Autobahn vorerst nur einspurig befahrbar

Einer der drei Schwerverletzten musste mit dem Rettungshubschrauber in ein Krankenhaus nach Eisenach gebracht werden, die anderen beiden wurden mit dem Rettungswagen abtransportiert. Für die sechs Leichtverletzten, die Schnittwunden durch die Glasteile davontrugen, und auch die übrigen Fahrgäste richtete das Rote Kreuz in Wildeck-Obersuhl eine Sammelstelle ein, wo sie zunächst versorgt und später von einem Ersatzbus abgeholt wurden.

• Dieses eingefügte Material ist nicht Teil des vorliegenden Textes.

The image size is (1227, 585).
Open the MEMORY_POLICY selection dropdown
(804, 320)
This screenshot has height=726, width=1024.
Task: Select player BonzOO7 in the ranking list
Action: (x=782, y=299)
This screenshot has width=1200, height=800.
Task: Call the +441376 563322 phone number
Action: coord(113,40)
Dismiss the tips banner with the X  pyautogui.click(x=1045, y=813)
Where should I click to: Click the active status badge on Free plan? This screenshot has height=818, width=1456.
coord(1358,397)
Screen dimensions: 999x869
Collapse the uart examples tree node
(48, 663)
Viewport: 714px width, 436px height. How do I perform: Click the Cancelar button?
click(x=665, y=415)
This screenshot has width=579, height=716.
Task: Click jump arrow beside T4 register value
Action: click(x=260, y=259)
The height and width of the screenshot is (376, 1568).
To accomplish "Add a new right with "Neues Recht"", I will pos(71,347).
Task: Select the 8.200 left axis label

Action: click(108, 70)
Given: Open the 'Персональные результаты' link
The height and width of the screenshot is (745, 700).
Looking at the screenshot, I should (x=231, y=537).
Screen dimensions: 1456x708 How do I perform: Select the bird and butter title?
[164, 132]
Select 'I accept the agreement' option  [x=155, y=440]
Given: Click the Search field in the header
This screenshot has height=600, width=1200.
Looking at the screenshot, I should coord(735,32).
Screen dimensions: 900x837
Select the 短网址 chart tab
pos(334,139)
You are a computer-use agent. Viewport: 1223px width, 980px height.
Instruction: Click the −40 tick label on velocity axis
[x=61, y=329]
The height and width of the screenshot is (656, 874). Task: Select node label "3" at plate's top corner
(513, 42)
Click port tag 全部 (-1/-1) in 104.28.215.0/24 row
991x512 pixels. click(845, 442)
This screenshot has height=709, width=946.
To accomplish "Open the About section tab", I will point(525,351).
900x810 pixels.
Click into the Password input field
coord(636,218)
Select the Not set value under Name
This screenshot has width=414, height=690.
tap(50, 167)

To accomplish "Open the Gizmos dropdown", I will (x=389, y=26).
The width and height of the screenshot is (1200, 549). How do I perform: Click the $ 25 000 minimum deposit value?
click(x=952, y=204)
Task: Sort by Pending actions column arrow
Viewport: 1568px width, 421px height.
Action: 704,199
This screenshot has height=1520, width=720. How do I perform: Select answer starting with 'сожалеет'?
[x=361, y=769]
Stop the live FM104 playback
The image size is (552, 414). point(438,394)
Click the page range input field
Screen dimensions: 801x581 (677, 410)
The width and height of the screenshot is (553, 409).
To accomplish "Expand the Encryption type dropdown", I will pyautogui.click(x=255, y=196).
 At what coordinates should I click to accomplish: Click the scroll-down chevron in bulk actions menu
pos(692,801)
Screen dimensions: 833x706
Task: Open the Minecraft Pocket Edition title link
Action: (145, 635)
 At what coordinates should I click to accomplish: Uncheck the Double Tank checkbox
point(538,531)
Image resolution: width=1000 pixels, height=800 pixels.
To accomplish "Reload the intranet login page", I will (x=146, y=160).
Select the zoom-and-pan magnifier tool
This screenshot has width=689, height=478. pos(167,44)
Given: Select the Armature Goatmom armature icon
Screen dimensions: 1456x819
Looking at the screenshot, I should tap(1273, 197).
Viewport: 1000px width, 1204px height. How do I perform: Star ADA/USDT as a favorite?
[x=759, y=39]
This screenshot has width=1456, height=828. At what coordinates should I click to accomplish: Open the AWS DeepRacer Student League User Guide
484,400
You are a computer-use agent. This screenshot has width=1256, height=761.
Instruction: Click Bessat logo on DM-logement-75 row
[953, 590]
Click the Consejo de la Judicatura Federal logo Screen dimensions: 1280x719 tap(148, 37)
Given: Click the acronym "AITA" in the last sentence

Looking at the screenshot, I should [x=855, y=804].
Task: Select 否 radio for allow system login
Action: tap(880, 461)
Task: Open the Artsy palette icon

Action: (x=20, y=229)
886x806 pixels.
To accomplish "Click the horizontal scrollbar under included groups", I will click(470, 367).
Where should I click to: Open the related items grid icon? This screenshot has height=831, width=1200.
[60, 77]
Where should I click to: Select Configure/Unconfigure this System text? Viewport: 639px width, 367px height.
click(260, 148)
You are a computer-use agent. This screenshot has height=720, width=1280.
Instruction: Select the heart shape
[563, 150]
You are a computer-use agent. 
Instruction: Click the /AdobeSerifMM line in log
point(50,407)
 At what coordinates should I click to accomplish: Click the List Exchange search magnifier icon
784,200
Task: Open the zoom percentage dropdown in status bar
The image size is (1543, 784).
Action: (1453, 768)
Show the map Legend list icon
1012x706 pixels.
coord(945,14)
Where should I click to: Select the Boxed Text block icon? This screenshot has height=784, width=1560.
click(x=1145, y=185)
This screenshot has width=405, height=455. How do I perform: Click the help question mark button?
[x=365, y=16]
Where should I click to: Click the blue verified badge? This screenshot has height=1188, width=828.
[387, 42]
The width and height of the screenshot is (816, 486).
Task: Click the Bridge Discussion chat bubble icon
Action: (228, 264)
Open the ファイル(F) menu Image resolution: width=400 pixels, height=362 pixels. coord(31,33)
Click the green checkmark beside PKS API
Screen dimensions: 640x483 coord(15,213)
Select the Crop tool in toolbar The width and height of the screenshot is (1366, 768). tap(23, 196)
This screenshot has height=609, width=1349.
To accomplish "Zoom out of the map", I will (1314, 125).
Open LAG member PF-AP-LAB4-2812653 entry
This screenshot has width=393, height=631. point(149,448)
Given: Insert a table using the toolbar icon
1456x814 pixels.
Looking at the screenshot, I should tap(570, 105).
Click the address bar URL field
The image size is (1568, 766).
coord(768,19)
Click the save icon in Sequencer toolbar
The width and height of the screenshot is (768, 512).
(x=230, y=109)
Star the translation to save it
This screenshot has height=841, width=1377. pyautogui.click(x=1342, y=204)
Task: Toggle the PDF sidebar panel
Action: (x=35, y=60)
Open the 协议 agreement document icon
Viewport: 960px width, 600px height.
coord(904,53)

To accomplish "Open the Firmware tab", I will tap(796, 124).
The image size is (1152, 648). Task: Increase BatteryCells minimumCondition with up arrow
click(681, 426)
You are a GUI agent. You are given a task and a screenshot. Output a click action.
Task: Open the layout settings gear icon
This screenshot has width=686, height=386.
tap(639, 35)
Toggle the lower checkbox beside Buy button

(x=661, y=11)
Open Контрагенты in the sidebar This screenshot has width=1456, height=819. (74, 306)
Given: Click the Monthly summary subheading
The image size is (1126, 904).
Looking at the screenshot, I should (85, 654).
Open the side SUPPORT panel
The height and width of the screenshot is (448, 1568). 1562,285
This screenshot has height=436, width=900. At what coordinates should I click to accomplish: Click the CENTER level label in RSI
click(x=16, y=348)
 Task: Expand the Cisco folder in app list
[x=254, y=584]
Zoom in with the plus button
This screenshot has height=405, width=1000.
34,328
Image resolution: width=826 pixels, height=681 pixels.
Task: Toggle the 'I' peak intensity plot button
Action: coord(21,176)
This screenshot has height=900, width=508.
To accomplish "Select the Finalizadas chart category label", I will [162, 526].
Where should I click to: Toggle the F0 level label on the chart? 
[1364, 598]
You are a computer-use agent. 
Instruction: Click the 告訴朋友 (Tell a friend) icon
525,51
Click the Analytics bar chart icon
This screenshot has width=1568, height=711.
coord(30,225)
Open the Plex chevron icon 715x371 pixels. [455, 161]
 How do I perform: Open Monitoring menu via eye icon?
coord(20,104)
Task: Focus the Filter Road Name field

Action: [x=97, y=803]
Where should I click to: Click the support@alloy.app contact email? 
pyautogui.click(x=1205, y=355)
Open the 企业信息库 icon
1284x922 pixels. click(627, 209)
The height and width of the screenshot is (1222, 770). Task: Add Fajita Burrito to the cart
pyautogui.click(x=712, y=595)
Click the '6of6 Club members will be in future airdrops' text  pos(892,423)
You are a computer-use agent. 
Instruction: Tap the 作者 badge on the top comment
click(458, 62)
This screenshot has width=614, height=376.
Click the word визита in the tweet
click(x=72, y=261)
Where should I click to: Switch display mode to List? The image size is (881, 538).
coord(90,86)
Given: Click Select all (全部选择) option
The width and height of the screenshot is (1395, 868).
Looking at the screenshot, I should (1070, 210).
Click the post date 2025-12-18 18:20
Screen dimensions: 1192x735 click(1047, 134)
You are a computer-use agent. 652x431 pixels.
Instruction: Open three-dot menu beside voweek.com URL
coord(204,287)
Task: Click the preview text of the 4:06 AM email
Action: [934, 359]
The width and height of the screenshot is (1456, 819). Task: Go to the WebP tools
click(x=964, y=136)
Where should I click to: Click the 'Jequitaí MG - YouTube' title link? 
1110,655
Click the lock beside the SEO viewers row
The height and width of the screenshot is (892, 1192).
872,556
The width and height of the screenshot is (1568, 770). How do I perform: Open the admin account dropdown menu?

Die Staatsanwaltschaft setzte einen Sachverständigen ein, der noch an Ort und Stelle mit den Ermittlungen zur Brandursache begann. Das Wrack des ausgebrannten Busses konnte daher zunächst nicht geborgen werden. Der betroffene Autobahnabschnitt zwischen Wildeck-Hönebach und Obersuhl blieb nach dem Unfall stundenlang auf etwa sechs Kilometern beidseitig gesperrt. Erst am späten Nachmittag begann ein Bergungsunternehmen mit der Demontage des Reisebusses und der Vorbereitung seines Abtransports, danach konnte am frühen Abend eine Fahrspur wieder freigegeben werden. Zur Wiederherstellung der Straße muss die andere noch mindestens einen Tag gesperrt bleiben. Der Sachschaden wurde auf rund 150.000 Euro beziffert.